Segundo o site oficial da Prefeitura de São Pedro da Aldeia, o monumento “ressalta a relevância da companhia de Jesus e dos indígenas na formação do núcleo urbano de São Pedro da Aldeia”. Representa, também, “a importância da religião no contexto da colonização do Brasil e São Pedro da Aldeia”. Não há informações sobre a data de criação da obra nem sobre o autor do monumento.

– A questão é que quando um monumento é imposto para homenagear um período da nossa história onde os indígenas foram escravizados, obrigados a se tornarem cristãos, e trabalharem exaustivamente para a coroa portuguesa como em guerras e obras públicas, eu acredito que isso tenha que ser questionado no sentido da gente parar para refletir: “quais informações essa estátua está me trazendo?” - destacou Vanessa, lembrando que “a homenagem feita à catequese imposta aos indígenas é extremamente problemática, representando imposição colonizadora e uma submissão irreal dos indígenas de São Pedro da Aldeia. E isso não é questionado, mas colocado como algo importante e benéfico para a nossa história”.

- [Objetivo 1] Organize em uma lista numerada as linhas das entradas entre a que contém "Given: Select the 传递的轴向力 column header" e a que contém "Looking at the", incluindo ambas e omitindo as linhas em branco.

[Dados de apontamento de alvos]
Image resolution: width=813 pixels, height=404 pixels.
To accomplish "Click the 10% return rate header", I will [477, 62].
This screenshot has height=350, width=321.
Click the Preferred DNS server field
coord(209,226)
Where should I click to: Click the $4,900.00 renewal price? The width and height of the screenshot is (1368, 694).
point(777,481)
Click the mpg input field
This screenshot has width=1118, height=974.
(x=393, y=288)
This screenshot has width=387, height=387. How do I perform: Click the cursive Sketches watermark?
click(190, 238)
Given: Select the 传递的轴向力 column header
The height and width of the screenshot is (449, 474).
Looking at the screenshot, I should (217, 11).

---

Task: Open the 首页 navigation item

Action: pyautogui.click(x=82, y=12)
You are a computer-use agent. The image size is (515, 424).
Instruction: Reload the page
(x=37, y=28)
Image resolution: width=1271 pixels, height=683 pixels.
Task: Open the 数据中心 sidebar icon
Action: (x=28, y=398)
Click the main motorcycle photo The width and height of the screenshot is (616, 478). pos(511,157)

- [Objetivo 2] Dê continuidade ao texto sobre o monumento de São Pedro da Aldeia, começando logo após a última frase.

- [Resposta 1]
1. Given: Select the 传递的轴向力 column header
2. The height and width of the screenshot is (449, 474).
3. Looking at the screenshot, I should (217, 11).

- [Resposta 2]
O questionamento à obra aldeense não é um caso isolado. Nos últimos anos, em todo o mundo, vários monumentos históricos passaram a ser alvos de manifestos contrários. Desde 2020, por exemplo, várias estátuas em homenagem a Cristóvão Colombo foram derrubadas em todo o mundo em apoio aos indígenas escravizados pelo colonizador. No Brasil, obras em homenagem ao bandeirante e escravocrata Manuel Borba Gato também foram alvo de protestos, e algumas até derrubadas.

– Até o momento há muito incômodo com a obra aldeense. Grande parte das pessoas já passaram por ali e se sentiram incomodadas com a posição de submissão dos indígenas, mas isso não é debatido. A retirada ou não desse monumento cabe apenas à população, assim como deveria ter sido feito no momento de sua imposição ao cenário da cidade. Apenas por solicitação vindas através da sociedade que se chegará a esse pedido ao atual governo da cidade - explicou Vanessa, lembrando que “um monumento é feito para marcar um acontecimento, tornar aquilo presente na memória de um grupo, então por que não uma homenagem à pesca artesanal, aos povos originários, a alguma representante quilombola que lutou pela terra como Rosa Geralda?”

A historiadora pontuou ainda que existe, em toda a região, “um processo de apagamento intenso e contínuo dos povos originários e quilombolas”.

– É importante que haja investimento na educação patrimonial numa perspectiva decolonial. Não só pra que as pessoas conheçam suas histórias e se conectem com seu território, mas como uma reparação histórica negra e indígena e também uma luta antirracista e contra o genocídio desses povos.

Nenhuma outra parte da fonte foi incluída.